[TASK DESCRIPTION] Please indicate the number of lines in the listing below that include the string "filter"; add nothing else.

[DATA LISTING]
- - - - - - -

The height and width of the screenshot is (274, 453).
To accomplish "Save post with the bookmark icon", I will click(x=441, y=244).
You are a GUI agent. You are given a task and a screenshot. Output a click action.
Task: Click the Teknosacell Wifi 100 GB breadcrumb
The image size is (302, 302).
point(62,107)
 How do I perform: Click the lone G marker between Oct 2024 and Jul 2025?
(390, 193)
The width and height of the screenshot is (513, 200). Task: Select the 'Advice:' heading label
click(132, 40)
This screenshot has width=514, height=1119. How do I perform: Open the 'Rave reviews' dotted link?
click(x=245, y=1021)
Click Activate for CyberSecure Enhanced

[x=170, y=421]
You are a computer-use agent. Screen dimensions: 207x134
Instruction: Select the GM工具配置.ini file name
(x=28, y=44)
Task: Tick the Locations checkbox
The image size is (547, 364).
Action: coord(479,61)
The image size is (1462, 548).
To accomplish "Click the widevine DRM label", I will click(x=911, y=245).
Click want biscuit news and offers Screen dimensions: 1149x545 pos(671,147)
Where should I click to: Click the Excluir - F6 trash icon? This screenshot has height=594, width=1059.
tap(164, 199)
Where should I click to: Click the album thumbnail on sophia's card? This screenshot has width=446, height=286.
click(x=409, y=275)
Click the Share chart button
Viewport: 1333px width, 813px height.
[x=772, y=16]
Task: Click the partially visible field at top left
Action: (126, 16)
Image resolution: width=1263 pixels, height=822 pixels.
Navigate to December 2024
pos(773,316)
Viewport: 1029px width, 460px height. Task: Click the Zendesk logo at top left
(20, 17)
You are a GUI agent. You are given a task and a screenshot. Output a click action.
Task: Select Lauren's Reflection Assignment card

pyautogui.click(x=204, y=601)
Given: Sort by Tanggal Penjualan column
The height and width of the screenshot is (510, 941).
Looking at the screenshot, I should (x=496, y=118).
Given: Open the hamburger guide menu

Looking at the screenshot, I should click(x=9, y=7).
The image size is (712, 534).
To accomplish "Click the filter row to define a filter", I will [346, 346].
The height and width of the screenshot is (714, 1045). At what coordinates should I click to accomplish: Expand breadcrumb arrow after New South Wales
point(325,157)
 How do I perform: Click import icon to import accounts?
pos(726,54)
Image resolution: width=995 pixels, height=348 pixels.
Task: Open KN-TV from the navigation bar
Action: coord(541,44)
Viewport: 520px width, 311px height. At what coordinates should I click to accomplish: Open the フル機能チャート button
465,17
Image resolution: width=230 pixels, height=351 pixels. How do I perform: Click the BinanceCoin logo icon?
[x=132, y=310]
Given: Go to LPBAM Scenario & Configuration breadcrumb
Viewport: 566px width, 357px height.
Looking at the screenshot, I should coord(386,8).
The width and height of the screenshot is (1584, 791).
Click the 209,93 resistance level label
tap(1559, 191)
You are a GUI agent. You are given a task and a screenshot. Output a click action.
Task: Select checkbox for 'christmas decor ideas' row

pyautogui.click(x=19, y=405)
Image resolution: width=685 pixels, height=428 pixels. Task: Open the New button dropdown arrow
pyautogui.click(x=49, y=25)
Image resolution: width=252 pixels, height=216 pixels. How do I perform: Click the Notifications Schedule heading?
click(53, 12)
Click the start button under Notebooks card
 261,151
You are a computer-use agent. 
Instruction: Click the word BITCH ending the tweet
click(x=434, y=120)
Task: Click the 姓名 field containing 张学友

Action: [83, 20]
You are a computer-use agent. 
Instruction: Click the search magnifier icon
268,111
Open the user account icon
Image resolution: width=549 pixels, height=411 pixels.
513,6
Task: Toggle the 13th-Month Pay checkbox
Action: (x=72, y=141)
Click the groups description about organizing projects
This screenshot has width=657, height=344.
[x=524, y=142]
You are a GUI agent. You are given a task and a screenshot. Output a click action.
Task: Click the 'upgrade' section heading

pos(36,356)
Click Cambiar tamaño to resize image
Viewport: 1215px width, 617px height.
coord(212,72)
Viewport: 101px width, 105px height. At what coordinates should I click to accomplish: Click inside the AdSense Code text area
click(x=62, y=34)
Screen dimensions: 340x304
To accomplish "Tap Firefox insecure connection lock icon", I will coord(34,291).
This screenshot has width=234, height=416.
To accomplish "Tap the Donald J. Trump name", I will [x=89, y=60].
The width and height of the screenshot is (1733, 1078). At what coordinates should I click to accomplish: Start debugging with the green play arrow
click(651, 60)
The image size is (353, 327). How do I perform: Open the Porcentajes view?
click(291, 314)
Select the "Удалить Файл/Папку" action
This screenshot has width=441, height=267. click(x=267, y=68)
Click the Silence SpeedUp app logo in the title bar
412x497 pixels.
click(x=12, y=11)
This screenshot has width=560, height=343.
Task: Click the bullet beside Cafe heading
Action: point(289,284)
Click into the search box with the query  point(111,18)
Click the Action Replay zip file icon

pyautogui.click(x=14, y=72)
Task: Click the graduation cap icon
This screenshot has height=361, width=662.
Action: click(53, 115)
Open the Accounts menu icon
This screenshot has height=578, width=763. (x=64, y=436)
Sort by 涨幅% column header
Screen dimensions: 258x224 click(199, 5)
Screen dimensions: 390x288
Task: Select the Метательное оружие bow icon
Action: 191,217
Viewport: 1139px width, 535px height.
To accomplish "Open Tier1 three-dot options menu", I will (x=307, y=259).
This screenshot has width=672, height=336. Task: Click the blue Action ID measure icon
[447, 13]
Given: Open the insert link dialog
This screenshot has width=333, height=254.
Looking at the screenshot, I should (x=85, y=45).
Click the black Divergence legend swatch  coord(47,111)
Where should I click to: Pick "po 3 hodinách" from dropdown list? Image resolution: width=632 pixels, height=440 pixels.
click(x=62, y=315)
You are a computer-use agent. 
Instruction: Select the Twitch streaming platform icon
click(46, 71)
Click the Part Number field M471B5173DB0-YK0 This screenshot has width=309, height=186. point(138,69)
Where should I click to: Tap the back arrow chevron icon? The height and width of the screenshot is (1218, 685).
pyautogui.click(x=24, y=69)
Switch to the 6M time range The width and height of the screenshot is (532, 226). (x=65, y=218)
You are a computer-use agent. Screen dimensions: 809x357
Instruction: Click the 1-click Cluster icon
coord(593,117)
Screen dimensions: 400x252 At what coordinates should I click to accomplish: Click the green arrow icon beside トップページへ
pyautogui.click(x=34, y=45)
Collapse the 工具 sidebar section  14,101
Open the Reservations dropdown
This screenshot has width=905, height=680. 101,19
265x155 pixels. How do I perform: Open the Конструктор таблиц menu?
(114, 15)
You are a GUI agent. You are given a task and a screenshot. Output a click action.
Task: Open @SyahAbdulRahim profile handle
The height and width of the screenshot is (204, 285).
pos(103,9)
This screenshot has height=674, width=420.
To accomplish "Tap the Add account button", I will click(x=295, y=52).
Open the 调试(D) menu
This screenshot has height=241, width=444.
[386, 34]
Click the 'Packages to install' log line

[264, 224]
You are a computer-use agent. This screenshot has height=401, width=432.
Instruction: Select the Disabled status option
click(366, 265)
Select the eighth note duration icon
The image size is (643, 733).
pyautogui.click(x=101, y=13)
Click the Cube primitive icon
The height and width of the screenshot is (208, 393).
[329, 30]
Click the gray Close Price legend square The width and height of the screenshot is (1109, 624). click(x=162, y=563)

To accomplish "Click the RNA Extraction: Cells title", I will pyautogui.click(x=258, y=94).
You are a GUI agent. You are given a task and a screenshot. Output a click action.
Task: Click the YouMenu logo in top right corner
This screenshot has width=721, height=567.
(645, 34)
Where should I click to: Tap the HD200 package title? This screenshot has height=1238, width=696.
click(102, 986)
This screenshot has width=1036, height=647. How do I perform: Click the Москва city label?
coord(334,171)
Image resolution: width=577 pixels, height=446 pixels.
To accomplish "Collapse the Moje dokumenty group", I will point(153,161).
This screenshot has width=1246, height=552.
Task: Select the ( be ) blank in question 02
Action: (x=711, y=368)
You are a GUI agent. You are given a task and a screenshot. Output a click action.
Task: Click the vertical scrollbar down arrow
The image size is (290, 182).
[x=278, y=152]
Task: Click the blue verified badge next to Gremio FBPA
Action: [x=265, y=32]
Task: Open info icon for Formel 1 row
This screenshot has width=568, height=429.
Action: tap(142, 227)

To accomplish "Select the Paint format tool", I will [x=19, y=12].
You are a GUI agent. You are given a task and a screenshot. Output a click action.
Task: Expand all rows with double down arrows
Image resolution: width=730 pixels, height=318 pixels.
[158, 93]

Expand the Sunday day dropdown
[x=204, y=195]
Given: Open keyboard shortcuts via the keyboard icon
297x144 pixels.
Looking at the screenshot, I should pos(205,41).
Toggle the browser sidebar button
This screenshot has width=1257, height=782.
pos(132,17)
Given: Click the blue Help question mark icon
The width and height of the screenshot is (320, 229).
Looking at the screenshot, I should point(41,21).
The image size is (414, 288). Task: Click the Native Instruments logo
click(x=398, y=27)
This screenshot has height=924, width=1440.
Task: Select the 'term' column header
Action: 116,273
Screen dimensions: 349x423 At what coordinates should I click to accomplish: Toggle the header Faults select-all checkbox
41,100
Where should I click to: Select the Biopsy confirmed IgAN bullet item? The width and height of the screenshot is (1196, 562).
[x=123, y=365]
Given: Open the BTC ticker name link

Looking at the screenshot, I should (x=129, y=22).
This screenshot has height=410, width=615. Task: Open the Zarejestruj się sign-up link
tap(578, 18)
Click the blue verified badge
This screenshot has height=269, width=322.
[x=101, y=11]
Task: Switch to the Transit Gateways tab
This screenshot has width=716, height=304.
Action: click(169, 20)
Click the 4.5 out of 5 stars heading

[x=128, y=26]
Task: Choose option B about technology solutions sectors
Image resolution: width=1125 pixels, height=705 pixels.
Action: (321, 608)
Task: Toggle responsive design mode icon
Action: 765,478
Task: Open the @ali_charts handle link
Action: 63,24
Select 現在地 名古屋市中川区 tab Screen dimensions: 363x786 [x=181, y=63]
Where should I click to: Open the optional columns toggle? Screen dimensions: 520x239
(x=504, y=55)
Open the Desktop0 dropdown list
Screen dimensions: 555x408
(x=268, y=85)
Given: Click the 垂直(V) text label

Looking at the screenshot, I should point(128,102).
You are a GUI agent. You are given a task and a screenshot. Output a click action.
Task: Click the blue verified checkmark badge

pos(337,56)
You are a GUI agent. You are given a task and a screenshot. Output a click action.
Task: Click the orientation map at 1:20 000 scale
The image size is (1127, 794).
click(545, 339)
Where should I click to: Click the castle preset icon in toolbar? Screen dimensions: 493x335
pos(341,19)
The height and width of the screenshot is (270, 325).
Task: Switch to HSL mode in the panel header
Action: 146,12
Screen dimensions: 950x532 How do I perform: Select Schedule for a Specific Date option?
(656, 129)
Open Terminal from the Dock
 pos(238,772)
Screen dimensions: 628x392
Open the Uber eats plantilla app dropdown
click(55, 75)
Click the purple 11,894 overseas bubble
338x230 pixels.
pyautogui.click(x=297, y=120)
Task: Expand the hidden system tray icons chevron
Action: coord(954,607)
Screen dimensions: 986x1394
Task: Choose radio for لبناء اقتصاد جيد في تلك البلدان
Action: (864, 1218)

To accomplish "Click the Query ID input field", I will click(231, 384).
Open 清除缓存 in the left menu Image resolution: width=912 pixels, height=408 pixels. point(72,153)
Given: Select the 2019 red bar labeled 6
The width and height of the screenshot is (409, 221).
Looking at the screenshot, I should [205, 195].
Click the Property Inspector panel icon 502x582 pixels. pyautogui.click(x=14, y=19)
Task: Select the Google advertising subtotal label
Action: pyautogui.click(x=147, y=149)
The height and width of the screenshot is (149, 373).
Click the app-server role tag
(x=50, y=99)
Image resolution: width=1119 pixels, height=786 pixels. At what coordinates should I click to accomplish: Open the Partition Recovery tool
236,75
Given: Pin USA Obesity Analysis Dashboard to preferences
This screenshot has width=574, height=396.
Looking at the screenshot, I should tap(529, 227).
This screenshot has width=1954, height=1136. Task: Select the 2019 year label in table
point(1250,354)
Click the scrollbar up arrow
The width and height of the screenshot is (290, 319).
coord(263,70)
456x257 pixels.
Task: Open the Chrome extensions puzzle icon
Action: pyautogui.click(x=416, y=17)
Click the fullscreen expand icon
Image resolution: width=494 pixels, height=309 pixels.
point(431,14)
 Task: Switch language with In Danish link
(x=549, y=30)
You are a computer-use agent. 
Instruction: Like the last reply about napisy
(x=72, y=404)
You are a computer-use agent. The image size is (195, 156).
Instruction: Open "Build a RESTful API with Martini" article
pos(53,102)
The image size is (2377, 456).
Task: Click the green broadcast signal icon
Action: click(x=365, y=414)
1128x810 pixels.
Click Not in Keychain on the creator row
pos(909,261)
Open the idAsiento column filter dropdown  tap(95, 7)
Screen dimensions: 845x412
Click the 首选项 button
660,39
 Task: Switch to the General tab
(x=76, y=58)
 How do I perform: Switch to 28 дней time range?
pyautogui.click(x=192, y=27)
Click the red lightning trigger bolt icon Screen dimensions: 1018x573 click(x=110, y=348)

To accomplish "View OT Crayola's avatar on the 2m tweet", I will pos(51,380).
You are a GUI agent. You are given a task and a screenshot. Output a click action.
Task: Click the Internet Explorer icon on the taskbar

- - - - - - -

[EXERCISE RESPONSE] 2